Why go into debt?
Debt is not always bad. It allows people and companies to purchase things that they couldn't afford otherwise. Consumers purchase homes, cars and luxury items. Companies use debt in order to leverage the investment made in their private equity. The leverage is the proportion of debt to equity. It is an important factor in determining how risky an investment is. In general, the more debt per equity, the riskier the investment.
Debt is a sign of an optimistic society - the society believes in its future earnings capacity. However, it also indicates the lack of a strong work ethic and postpones the solution for present problems. For example, it can often be used to supplement income but in reality it is only increasing debt and delaying the payments.
Excessive debt has historically been blamed for making economic problems worse.
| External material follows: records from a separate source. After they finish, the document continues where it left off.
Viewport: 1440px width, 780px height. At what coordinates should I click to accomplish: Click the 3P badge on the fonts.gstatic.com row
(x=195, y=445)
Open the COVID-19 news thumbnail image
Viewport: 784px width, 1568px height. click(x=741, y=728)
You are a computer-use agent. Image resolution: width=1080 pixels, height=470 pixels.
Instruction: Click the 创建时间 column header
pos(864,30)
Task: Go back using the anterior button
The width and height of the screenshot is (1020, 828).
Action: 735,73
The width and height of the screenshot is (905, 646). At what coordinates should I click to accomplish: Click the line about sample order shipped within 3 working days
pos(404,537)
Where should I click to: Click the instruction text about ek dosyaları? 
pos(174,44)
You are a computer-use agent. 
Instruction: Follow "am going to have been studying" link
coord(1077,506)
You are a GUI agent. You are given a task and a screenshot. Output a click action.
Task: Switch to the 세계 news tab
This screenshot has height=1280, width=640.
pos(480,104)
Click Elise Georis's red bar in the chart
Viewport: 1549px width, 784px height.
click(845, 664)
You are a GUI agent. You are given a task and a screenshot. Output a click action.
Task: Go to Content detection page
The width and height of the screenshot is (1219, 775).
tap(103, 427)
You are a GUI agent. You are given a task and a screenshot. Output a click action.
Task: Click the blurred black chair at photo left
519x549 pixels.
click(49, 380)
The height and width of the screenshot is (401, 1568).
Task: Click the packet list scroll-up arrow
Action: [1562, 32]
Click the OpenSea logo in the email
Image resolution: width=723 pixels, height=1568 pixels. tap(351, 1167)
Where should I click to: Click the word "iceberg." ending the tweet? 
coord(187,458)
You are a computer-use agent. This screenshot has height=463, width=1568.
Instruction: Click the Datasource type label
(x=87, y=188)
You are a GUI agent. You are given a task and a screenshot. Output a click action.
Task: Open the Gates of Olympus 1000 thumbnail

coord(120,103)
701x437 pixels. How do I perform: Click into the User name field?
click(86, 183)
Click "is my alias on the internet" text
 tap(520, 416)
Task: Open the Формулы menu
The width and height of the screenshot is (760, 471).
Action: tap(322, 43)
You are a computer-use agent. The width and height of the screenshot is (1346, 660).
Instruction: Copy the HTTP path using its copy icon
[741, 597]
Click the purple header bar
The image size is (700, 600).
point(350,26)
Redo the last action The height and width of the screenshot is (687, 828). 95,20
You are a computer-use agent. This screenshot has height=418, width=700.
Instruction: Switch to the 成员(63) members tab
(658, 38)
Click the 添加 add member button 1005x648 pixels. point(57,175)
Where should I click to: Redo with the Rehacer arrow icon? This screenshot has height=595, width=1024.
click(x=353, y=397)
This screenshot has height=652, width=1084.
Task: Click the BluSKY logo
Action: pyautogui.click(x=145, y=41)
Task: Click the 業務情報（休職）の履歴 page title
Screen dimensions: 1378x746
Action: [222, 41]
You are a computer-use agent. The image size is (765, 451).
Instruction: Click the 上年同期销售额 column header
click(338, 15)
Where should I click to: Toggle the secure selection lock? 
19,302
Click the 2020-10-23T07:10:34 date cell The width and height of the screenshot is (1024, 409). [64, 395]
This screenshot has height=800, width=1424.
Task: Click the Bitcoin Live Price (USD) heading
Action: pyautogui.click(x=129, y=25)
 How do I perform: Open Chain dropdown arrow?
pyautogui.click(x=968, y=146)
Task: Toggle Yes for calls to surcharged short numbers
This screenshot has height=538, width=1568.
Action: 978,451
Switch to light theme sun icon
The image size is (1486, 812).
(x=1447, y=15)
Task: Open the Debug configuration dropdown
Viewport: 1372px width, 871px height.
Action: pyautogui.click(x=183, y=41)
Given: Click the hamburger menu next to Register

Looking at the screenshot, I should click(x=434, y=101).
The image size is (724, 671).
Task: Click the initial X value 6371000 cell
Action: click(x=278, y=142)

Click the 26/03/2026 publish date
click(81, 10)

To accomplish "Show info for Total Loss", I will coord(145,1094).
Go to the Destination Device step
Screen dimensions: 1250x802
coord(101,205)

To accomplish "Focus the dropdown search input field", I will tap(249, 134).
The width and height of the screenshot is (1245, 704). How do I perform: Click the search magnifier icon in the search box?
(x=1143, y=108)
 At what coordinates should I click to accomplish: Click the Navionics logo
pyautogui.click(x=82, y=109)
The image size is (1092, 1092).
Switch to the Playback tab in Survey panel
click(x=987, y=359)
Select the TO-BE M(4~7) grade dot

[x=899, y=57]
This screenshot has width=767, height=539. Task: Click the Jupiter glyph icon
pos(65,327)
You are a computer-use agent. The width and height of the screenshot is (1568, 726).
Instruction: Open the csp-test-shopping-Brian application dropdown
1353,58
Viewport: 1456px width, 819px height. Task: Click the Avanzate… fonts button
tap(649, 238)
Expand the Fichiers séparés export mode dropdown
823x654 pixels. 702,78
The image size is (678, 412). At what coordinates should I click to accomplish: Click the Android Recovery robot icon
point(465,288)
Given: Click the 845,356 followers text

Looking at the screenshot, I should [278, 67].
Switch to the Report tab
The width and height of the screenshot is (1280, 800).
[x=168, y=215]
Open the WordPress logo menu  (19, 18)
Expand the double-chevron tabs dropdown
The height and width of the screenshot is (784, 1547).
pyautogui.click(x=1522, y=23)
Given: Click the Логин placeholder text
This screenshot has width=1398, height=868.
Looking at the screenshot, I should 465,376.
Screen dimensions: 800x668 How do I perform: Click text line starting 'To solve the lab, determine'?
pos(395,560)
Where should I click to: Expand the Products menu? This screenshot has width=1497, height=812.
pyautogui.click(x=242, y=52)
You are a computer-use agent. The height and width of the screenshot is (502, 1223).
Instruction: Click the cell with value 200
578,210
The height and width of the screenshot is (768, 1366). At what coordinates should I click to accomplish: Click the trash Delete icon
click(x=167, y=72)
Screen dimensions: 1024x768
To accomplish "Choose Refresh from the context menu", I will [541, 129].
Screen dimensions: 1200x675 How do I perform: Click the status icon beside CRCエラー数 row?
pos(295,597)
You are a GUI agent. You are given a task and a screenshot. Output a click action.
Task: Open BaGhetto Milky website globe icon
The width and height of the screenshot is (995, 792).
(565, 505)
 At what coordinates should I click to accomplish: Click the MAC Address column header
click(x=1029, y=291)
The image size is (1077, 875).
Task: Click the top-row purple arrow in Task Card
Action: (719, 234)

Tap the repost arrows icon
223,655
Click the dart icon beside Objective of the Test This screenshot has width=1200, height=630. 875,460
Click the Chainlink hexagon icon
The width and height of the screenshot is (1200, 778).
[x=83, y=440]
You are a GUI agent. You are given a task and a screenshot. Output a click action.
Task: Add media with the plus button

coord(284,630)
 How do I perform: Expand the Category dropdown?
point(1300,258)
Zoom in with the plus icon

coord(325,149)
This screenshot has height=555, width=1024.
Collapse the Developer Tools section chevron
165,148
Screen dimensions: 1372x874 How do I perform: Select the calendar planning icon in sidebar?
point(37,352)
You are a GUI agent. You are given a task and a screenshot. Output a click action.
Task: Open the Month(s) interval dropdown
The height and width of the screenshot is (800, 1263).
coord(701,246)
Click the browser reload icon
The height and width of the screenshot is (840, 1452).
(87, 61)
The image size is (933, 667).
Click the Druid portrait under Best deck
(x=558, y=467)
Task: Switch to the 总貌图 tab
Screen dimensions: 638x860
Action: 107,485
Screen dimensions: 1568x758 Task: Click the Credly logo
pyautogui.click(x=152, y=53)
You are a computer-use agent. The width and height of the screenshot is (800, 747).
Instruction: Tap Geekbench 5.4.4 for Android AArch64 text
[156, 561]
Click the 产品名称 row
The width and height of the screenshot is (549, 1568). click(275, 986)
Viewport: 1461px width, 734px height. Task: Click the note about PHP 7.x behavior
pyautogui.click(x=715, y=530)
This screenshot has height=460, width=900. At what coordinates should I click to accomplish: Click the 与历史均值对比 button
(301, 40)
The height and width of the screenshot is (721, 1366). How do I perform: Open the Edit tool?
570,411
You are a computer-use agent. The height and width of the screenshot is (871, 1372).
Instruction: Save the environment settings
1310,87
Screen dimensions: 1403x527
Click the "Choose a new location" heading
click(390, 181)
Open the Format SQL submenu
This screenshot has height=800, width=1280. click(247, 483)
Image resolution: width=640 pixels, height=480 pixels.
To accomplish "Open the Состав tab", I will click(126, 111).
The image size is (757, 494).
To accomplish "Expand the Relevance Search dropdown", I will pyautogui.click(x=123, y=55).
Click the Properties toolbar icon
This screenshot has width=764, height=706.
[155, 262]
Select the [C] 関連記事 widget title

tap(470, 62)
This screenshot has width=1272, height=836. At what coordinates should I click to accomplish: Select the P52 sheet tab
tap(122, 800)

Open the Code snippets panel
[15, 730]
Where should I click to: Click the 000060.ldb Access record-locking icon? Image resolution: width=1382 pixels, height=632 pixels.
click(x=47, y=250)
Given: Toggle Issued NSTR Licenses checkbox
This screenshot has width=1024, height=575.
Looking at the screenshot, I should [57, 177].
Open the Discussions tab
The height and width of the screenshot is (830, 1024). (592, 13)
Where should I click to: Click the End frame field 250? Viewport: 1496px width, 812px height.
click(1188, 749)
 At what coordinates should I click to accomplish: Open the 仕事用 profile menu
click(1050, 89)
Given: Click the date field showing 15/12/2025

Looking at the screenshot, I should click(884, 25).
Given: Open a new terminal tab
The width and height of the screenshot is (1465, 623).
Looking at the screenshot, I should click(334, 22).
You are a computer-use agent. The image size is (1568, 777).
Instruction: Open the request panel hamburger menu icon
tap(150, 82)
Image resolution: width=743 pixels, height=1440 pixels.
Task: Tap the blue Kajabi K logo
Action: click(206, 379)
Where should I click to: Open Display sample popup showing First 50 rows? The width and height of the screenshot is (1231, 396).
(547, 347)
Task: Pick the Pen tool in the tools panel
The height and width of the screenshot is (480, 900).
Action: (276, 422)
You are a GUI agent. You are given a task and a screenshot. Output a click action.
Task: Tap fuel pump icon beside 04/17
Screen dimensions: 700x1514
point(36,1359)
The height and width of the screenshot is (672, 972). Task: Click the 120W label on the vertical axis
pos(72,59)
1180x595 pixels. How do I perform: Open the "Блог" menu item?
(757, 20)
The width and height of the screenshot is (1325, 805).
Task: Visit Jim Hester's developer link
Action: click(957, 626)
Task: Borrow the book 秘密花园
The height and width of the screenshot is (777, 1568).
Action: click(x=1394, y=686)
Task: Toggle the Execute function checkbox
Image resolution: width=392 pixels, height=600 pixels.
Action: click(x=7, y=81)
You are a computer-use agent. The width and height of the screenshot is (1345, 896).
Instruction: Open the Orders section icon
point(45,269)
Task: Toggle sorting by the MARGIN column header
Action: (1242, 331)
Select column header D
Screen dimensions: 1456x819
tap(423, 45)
For example, just before the Great Depression, the debt/GDP ration was very high. Economic agents had high levels of debt, while the stock market featured asset bubbles. When the economic expectations correct themselves, deflation followed. The debt became more expansive, and in order to reduce debt, economic agents reduced consumption and investment. Drops in business activity led to further unemployment. Bankruptcies were prevalent because of increased debt costs caused by the deflation and to the reduced demand for products and services.
Many organizations are often able to find alternative
types of borrowing or even repayment arrangements that do not result in
bankruptcy. For example, some companies convert debt into equity in themselves.
The creditor is given dividends and capital gains in return for the discharge of
the debt and interest. These repayment arrangements will not cause bankruptcy,
because they are based on the borrower's earnings. The debt is discharged in
full, and the creditor becomes and investor in the company.